1. As juventudes católicas: uma Igreja e suas várias vertentes

Em um texto sobre os jovens participantes da Jornada Mundial da Juventude (Rio de Janeiro, 2013), Carranza e Sofiati (2018) chamam a atenção para um jogo de negociação entre um alinhamento institucional dos jovens e “uma criativa salvaguarda de sua autonomia pessoal”, e delineam quatro  vertentes que podem ser resumidas da seguinte maneira:

  • Tradicionalista: Em contraposição à modernidade, essa vertente defende o “resgate de práticas rituais e costumes medievais”. Exemplos: Tradição, Família e Propriedade (TFP); os Arautos do Evangelho que se “consideram um instrumento de santidade da Igreja, sendo que sua espiritualidade é alicerçada na ‘Eucaristia, em Maria e no Papa’.”
  • Modernizadora-conservadora: Essa vertente tem diálogo com certos elementos da modernidade, por meio de roupagem midiatizada dedica-se à evangelização juvenil. Seu perfil é visto como conservador. Congrega jovens em movimentos como Renovação Carismática, Grupos de oração; Comunidades de Vida e Aliança; Canção Nova, Toca de Assis.
  • Reformista: Essa vertente defende os direitos humanos e práticas sociocaritativas, enfatizando a dimensão humana e social da religião. Reúne agrupamentos juvenis  presentes em escolas católicas e confessionais de elite, como Colégios Maristas e Salesianos.
  •  Radical: Essa vertente reúne setores ligados à Teologia da Libertação e aos ideais das Comunidades Eclesiais de Base, na perspectiva da “opção preferencial pelos pobres”. Seus trabalhos sociais combinam caráter teológico-pastoral e sociopolítico. Atua em sintonia com os movimentos sociais como acontece  nas Pastorais da Juventude.
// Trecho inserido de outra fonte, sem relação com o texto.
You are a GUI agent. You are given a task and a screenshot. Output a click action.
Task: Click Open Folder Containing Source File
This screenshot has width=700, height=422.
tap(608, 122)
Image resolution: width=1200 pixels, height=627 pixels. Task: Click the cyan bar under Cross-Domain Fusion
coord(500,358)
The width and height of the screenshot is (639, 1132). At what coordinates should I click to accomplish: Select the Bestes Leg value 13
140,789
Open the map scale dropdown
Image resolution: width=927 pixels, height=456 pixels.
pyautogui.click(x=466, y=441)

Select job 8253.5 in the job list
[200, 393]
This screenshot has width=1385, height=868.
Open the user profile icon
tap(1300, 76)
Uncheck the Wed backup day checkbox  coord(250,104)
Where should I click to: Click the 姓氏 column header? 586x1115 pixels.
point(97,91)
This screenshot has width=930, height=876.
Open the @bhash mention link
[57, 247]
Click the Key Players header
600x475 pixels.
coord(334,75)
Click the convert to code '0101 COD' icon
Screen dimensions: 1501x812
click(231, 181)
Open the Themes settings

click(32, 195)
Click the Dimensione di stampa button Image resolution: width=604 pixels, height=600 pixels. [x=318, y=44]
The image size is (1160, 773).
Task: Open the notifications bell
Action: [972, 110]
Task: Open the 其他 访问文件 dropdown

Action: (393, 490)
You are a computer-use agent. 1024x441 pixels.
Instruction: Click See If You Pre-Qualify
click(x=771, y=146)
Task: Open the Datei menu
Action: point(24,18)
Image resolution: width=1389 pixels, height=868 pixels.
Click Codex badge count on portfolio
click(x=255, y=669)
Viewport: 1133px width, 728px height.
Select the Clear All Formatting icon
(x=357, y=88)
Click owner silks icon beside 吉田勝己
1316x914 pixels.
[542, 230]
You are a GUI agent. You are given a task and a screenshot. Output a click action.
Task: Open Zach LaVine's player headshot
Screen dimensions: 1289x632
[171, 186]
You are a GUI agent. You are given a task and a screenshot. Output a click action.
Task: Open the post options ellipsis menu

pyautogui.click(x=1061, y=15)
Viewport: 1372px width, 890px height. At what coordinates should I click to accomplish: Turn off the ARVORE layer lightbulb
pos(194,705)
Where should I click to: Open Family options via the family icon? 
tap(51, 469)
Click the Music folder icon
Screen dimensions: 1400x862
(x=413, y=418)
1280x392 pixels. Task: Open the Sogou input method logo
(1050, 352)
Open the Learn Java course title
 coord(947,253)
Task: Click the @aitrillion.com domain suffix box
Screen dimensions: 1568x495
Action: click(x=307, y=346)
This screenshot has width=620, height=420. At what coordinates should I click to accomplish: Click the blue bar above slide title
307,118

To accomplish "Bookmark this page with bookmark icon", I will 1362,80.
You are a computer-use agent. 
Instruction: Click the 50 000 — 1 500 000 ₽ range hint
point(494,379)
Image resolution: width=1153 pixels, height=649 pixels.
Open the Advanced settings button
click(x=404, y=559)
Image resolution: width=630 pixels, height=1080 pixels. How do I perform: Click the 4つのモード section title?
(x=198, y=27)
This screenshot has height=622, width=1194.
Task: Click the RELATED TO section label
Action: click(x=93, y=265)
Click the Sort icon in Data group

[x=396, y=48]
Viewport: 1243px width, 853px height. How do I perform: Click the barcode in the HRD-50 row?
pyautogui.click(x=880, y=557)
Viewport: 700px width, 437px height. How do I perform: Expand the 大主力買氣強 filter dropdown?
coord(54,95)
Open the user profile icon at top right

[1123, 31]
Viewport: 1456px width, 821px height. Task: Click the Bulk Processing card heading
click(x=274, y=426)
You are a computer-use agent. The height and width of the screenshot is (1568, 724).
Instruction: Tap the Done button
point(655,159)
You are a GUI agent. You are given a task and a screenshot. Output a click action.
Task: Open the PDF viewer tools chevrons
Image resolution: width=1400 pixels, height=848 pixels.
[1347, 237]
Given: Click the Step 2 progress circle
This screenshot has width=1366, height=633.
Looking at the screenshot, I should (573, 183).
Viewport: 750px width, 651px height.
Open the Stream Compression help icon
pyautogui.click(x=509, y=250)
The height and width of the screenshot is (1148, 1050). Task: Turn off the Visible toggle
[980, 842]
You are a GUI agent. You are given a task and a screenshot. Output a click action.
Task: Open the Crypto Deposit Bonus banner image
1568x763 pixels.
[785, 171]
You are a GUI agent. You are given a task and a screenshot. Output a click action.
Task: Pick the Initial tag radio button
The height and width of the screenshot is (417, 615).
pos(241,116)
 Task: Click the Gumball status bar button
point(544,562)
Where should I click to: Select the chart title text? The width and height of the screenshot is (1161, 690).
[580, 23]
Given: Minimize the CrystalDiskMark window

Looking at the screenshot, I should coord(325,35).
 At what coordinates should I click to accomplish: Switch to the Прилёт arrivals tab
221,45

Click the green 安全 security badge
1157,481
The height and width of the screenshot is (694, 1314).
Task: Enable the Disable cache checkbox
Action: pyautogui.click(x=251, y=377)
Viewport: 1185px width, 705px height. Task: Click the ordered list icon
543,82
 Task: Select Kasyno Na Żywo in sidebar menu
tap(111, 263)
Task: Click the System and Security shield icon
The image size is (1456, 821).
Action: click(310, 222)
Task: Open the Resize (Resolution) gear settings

Reconhecendo ainda que – dentro das quatro tendências apontadas acima – existem outras tantas variações, Carranza e Sofiati (2018) afirmam que as muitas dissonâncias não impediram que a Jornada Mundial da Juventude de 2013 tenha reforçado a instituição e reafirmado o poder hierárquico do Papa. Como sempre ocorre nessa instituição milenar – para além das disputas internas –, nas Jornadas reafirmou-se a unidade católica.

Como se sabe, a propagada “unidade católica” sempre abarcou disputas e convivências entre correntes e carismas. Atualmente, diferentes correntes pastorais disputam as bênçãos e as influências do Papa. Em seu pontificado, Francisco – como gosta de ser chamado – tem resistido a críticas de tradicionalistas conservadores, tem feito mediações entre grupos divergentes e assim tem logrado preservar a unidade institucional. Contudo, ainda que busque se equilibrar na clássica tensão entre utopia e instituição, o Papa não tem deixado de se posicionar e nem tem se furtado a acolher jovens envolvidos com lutas sociais que buscam seu apoio.

Um exemplo disto foi o telefonema que o Papa fez para Lyuara, jovem de 19 anos, filha de Marielle Franco, negra, vereadora do PSOL (Partido Solidariedade), brutalmente assassinada em 14 de março 2018, justamente por lutar por reconhecimento e direitos de grupos discriminados. Na carta, Lyuara diz que aprendeu com a sua mãe a “ter fé e a ser católica”. Mais à frente continuou: “Esse momento é de muita dor, uma espada corta nossas almas. Te peço que ore por nós, pela nossa família, pelas mulheres, pelo povo negro, pela vida nas favelas do Rio de Janeiro, pela nossa cidade e pelo nosso país. São muitos os discursos de ódio e precisamos de amor, obrigada.

Tribute To Marielle Franco por
Tribute To Marielle Franco por

Lyuara pede pelo “povo negro”, e essa é uma questão que tem mobilizado fortemente parte da juventude católica. Isto porque, especialmente a partir de 2000, cresceram no país as denúncias referentes ao alto número de agressões e mortes de jovens negros e sobre a persistência da violência da abordagem policial. Ampliaram-se então as campanhas e os movimentos destinados a enfrentar o fenômeno conhecido como “genocídio da juventude negra”.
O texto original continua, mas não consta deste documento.